Reprint from  
Published Sunday, April 10, 2016

How do you plead, guilty or not guilty?

These words are spoken throughout the United States of America every week in a courtroom.

Last month, I was informed that 85 subpoenaed individuals failed to show up for court in St. John Parish in seven days. I was quoted in the media last week saying, “It is not only disrespectful to the St. John Parish criminal justice system but causes a huge backlog. SJSO will immediately start aggressively seeking those who failed to appear in court as scheduled … from this day forward.”

The St. John Sheriff’s Office recently publicized the list of individuals with warrants in our system to our facebook page. This was done simply in an effort to notify citizens who might not realize or might not remember that they have some unfinished business with our department.

It worked for some. For others, the calls for advice on what to do or assurance that they would not be arrested once they came in to take care of their business is still going on.

If you are subpoenaed for jury duty, as a citizen, you should take this obligation very seriously. We see on the news or read on the Internet about a crime that has taken place.
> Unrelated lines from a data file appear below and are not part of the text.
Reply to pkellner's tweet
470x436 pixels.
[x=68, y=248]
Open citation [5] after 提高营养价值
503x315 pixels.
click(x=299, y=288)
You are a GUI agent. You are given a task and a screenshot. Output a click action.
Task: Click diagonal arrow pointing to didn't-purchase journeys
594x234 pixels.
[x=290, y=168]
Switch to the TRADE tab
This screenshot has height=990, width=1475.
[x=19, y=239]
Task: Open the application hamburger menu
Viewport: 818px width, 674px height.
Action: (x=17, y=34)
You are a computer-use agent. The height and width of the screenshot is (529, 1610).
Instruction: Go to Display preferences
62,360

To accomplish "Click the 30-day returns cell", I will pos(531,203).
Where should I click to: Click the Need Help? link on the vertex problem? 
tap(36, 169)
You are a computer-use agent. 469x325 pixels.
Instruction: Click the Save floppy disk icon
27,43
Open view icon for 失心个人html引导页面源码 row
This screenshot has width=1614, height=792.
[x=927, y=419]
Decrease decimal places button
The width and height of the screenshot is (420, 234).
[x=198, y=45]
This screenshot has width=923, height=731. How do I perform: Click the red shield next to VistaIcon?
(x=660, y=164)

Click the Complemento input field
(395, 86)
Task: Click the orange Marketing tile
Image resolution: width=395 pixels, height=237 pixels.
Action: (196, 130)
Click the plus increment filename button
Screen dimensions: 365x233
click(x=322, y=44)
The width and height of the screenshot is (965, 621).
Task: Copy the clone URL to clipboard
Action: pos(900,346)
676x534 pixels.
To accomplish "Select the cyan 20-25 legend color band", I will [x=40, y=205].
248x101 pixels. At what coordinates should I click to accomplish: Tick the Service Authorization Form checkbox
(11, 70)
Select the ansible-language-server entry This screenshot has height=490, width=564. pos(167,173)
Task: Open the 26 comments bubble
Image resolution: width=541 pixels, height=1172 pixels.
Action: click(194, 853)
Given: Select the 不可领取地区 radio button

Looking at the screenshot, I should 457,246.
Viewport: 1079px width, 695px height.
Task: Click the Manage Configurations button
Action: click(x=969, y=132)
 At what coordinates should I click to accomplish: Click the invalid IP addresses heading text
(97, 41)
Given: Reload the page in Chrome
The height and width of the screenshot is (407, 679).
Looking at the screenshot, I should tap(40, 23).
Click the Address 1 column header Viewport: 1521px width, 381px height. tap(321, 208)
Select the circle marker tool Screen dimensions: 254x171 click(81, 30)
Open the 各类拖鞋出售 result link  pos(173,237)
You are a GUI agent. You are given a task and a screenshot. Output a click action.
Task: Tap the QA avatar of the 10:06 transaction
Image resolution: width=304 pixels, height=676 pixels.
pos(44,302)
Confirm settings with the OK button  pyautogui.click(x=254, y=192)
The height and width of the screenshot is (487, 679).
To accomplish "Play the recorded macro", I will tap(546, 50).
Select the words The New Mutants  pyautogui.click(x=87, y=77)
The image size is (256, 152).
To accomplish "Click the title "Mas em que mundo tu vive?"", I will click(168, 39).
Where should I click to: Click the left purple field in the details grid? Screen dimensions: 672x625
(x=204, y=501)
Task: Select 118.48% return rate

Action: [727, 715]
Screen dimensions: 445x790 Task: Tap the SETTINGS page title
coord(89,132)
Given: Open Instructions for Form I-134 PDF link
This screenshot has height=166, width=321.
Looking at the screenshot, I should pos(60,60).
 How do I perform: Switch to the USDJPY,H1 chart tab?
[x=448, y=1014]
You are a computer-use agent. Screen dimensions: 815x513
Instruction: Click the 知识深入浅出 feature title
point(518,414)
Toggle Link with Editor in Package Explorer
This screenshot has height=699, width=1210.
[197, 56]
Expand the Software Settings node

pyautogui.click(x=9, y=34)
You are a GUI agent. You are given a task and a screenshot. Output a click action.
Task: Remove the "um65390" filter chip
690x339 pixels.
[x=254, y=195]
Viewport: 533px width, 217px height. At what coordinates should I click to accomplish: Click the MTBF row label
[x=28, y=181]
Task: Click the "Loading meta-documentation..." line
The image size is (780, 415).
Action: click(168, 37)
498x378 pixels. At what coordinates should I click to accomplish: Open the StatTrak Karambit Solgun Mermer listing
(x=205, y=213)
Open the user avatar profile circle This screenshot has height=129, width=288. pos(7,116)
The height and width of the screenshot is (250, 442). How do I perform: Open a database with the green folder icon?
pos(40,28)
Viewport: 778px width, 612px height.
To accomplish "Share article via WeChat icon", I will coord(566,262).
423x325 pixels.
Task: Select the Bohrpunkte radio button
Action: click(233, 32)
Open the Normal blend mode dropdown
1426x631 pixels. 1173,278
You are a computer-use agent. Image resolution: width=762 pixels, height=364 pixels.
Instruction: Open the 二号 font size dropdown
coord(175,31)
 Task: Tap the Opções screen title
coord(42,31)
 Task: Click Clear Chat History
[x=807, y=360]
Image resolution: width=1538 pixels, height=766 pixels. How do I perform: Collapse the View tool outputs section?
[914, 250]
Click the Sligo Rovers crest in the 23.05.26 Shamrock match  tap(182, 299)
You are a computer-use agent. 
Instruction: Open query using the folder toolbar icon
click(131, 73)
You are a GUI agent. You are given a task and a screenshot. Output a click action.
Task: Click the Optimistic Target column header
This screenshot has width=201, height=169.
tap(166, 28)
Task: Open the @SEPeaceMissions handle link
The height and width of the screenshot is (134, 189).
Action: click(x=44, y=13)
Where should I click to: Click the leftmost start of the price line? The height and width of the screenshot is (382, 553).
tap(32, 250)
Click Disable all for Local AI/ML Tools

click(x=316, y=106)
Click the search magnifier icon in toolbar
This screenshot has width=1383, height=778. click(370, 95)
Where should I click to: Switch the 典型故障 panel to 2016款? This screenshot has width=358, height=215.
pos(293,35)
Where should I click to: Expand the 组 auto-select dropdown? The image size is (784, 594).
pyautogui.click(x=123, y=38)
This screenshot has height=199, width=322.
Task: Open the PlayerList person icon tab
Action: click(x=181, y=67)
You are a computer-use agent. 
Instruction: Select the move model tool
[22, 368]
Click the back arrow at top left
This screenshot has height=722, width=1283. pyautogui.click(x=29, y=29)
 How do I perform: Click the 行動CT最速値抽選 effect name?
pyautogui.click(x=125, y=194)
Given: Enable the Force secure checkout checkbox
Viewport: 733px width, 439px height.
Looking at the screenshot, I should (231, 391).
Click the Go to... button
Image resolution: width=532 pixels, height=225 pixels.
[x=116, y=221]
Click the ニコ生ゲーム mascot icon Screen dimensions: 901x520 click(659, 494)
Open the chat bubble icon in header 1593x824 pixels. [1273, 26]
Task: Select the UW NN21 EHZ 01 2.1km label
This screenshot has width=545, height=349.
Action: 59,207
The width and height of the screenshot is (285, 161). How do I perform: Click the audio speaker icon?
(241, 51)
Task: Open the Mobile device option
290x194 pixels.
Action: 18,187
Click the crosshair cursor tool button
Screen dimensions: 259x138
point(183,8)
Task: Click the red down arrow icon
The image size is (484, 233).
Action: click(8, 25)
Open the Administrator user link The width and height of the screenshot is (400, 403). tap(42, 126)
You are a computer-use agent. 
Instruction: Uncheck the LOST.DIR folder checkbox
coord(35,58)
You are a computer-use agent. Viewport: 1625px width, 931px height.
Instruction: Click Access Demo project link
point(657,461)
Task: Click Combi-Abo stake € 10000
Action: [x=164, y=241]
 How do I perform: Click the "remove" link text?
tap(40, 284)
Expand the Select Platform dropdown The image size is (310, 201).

The headlines are very clear when a crime happens.

I hear people say that they are fed up with crime. But when it’s time to sit on a jury and make a decision about whether justice has been served in an arrest, many citizens want no part of that.

Then I remember my favorite quote, “Evil prevails when good men do nothing.” It’s time for more citizens see and understand the process of the judicial system and take it very seriously.

In the past several months, we have gotten a high number of plea bargains. When a criminal opts out of going to trial and pleads guilty, this is a sign of good police work.

It’s something we rarely read about in the newspaper. But in cases where defendants wish to go to trial, the citizens have to step up and fill the jury box. And even convictions in a trial don’t frequently get good media coverage.

It’s time we start working together to keep our parish safe. It’s not just the duty of police officers, the district attorney and the judges to keep our community safe. Everyone has to do their part, even if it’s going to court to serve on a jury.

So here we go again. The names of citizens failing to show up for court will be posted again this week.

For those who come to court as a potential jury member and fulfill their civic duty, we appreciate you. For those who showed up for your scheduled court date and took care of their business, that’s great.

For those who chose to disrespect the St. John Parish Criminal Justice system and failed to show up for court, you have a couple of options; contact the District Attorney’s Office to get your matter resolved as soon as possible, or stay inside your home … permanently.